Digital technology is a marvel and has made seemingly impossible things possible. But there’s a reason why analog gear is a part of the recording, mixing, and mastering processes at every stage, even if it’s just a software replica of an 1176, Pultec, Fairchild, or SSL channel strip.
The Analog Heat MK2 by the Swedes at Elektron is a desktop module with eight stereo distortion circuits, seven-mode filtering, and two-band EQ. It’s capable of subtle enhancement or full-on blasphemy. While Elektron is firmly rooted in the synthesizer, drum machine, and sampling worlds, to write off the Analog Heat as simply a complementary device to those would be a disservice. You can send any signals you want, including full mixes, through the Heat to bring your projects to life.
What’s New with the MK2?
Internally, the MK1 and MK2 units share the same circuitry. Externally, the MK2 received a new OLED screen with better visibility for dimly lit clubs; new backlighting for essential buttons; and smoother encoders. Thankfully, Elektron is a company that values its customers’ opinions, and they routinely make adjustments to their products in response to user demand. There may not be a night and day difference between the MK1 and MK2 Analog Heat devices, but the minor tweaks increase usability in a big way.
Elektron Heat MK2 Review
We mentioned encoders as a new feature in the MK2 version above. It’s true that these encoders are now incredibly sensitive. They’re perfect for making precise adjustments down to the tiniest unit. This is arguably the biggest improvement overall, as the MK1’s felt a little sluggish. Coming from the original unit, the new encoders might feel unwieldy, but once you’re accustomed to them, you’ll never want to go back.

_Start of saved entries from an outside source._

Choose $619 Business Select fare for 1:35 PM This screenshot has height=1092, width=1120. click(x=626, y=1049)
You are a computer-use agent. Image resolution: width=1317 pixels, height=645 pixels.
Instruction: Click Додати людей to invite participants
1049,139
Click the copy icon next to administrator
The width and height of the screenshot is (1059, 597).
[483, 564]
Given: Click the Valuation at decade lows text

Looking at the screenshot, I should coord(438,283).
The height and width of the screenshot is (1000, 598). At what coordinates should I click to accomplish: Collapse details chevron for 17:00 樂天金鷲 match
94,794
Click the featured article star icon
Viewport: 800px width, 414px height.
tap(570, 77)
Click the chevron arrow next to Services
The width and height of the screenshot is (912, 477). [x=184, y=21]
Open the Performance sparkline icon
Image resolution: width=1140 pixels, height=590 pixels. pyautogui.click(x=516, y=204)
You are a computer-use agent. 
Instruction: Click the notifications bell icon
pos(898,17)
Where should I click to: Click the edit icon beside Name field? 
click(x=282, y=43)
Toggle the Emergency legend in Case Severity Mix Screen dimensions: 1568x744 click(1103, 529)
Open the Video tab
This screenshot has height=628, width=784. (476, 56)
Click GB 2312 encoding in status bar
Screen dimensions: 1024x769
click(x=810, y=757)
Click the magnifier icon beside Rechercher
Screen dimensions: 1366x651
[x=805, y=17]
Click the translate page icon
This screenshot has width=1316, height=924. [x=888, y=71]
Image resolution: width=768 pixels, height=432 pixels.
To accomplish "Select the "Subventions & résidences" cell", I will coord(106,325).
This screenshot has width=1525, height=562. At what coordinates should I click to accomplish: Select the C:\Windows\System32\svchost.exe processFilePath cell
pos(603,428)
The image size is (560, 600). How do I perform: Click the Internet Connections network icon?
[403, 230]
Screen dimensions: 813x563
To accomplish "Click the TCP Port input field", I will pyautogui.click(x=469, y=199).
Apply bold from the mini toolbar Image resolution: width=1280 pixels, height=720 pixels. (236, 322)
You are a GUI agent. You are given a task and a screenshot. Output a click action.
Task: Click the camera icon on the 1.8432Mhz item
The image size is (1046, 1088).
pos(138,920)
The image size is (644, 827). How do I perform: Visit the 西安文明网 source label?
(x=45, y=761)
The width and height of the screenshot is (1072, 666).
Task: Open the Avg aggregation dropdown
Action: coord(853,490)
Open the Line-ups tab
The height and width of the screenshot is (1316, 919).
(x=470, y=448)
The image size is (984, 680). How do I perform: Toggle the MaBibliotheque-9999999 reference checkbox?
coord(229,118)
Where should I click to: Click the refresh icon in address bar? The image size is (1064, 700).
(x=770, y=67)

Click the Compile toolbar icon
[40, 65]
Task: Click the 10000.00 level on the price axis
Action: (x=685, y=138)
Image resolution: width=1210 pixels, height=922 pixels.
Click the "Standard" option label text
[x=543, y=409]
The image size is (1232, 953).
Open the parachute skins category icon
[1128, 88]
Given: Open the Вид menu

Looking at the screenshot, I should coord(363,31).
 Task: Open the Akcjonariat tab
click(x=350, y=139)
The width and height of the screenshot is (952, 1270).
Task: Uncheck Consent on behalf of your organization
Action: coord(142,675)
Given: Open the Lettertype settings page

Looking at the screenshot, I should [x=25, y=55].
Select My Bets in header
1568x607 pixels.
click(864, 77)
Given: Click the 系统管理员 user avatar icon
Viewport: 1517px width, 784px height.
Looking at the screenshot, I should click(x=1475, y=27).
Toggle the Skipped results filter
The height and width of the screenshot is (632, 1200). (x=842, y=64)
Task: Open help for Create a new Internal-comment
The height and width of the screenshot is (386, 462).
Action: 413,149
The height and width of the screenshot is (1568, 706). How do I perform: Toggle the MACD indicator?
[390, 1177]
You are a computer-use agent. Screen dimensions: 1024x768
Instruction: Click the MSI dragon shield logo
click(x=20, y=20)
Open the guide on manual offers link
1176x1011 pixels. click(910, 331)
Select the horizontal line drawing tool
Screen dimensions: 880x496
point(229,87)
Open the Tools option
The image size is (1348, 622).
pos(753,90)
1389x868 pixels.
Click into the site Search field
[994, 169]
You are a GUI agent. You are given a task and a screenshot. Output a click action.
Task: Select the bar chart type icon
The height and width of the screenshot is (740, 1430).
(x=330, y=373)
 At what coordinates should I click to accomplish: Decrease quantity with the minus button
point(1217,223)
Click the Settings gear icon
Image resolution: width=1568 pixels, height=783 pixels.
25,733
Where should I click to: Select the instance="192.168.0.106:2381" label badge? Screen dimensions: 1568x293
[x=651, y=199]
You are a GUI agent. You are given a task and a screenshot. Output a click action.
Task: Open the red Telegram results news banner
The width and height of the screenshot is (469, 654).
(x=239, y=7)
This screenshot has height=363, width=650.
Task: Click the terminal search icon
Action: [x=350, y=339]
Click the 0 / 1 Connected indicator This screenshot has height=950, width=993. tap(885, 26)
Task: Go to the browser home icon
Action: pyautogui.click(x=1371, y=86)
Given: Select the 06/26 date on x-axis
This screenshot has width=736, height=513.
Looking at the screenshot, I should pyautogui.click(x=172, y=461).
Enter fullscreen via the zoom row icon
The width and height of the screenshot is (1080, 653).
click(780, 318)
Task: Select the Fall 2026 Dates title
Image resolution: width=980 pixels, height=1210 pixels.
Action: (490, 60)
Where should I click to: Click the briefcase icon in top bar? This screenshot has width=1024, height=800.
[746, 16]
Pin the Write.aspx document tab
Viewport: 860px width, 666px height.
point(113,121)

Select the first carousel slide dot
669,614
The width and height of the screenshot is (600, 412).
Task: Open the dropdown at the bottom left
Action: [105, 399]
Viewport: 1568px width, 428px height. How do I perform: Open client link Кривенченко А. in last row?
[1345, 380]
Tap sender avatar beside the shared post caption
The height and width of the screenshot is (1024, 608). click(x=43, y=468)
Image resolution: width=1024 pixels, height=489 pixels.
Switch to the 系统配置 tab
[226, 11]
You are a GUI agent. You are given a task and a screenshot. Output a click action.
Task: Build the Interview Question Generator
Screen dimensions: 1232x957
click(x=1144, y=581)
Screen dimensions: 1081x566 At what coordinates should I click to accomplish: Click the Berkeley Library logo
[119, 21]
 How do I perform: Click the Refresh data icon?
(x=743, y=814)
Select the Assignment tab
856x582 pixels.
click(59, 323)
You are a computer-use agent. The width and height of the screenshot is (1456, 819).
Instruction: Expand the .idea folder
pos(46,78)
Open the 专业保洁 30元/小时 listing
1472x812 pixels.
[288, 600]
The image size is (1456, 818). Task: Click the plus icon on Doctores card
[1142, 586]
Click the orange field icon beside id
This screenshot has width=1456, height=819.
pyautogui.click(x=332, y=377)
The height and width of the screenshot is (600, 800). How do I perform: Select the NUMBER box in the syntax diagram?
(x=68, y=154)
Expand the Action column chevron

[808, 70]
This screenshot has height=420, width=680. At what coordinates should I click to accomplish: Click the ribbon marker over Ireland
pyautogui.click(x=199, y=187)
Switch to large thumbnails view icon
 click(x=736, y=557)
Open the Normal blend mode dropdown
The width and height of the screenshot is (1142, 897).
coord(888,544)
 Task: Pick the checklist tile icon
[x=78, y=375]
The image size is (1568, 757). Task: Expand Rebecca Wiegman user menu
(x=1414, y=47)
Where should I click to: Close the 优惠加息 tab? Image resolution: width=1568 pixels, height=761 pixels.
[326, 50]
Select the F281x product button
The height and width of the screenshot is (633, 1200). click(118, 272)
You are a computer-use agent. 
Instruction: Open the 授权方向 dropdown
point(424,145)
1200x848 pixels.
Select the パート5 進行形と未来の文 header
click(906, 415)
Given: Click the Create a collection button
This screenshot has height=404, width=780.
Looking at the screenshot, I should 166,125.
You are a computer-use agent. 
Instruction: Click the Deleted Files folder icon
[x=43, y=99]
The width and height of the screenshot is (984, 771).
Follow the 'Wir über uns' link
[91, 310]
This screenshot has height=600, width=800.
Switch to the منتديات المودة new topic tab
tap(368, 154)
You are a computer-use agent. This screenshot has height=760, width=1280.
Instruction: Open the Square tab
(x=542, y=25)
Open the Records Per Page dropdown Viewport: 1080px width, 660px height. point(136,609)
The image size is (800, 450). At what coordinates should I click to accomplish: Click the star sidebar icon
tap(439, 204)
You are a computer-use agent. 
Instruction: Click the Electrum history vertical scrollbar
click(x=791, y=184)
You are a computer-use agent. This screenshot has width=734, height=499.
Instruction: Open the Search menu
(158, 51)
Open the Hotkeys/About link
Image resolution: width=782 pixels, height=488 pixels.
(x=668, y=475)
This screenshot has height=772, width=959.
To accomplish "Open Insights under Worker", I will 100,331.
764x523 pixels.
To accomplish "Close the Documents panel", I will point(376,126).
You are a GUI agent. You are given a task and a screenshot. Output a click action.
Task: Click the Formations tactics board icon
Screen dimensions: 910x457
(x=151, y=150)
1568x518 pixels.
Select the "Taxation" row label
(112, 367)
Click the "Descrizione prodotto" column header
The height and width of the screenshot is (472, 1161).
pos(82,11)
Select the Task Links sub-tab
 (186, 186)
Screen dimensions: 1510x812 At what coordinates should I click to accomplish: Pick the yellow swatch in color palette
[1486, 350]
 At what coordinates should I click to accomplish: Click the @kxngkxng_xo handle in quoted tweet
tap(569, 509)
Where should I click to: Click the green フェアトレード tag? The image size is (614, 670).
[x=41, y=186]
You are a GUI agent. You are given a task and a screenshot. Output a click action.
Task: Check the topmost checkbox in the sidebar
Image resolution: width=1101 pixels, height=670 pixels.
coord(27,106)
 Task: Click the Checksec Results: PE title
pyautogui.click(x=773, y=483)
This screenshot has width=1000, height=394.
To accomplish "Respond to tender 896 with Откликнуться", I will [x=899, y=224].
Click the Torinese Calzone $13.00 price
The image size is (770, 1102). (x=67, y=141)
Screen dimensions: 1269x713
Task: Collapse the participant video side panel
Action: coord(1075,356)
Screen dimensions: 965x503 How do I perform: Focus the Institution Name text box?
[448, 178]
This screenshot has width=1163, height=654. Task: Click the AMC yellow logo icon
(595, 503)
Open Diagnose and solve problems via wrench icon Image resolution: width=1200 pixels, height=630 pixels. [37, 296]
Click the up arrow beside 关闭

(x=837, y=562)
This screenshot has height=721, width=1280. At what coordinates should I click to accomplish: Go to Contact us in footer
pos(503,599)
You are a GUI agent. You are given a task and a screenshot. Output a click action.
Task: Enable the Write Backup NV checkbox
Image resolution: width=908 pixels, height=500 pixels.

Choose from 8 Distortion Modules
Analog Heat includes eight distortion modes under the heading “Character.” On the left side of the large encoder are the four gentlest saturation types, while the right side carries the scarier ones. Clockwise from left we have Clean Boost, Saturation, Enhancement, Mid Drive, Rough Crunch, Classic Distortion, Round Fuzz, and High Gain.
The left side is ideal for putting on full mixes or buses when you just want some analog sheen. The right side offers more extreme settings to shape individual instruments, for example.
Analog EQ + Filter
Analog Heat features a simple two-band EQ — low and high — to help further sculpt the distortion’s sound. Additionally, there are seven filter types with frequency and resonance control, so you can add specified harmonic richness to a source and refine it with the EQ.
Overbridge is probably one of the coolest features this device has. You can integrate Analog Heat into your DAW over a single USB cable. From there, you have a whole software interface from which you can control the hardware. To put it simply, it’s like turning your Analog Heat hardware into a plugin for your DAW.
Elektron Analog Heat vs. Culture Vulture: How Do They Compare?
The Thermionic Culture Vulture is an all-tube classic hardware saturation unit. Beyond both being saturation/distortion boxes, most of the similarities end there. That’s not a knock to either device, as both are incredible in their own ways. They’re just animals altogether, and you’d get more versatility from the Analog Heat for significantly less money.
The Elektron Heat MK2 Offers Improved Stereo Distortion & Processing
The Elektron Analog Heat MK2 is simply a beautiful thing. It truly offers a lot in terms of flexibility, and it’s equally user-friendly which is always a great touch. If you’re on the hunt for a versatile hardware saturator, definitely jot the Analog Heat on the shortlist.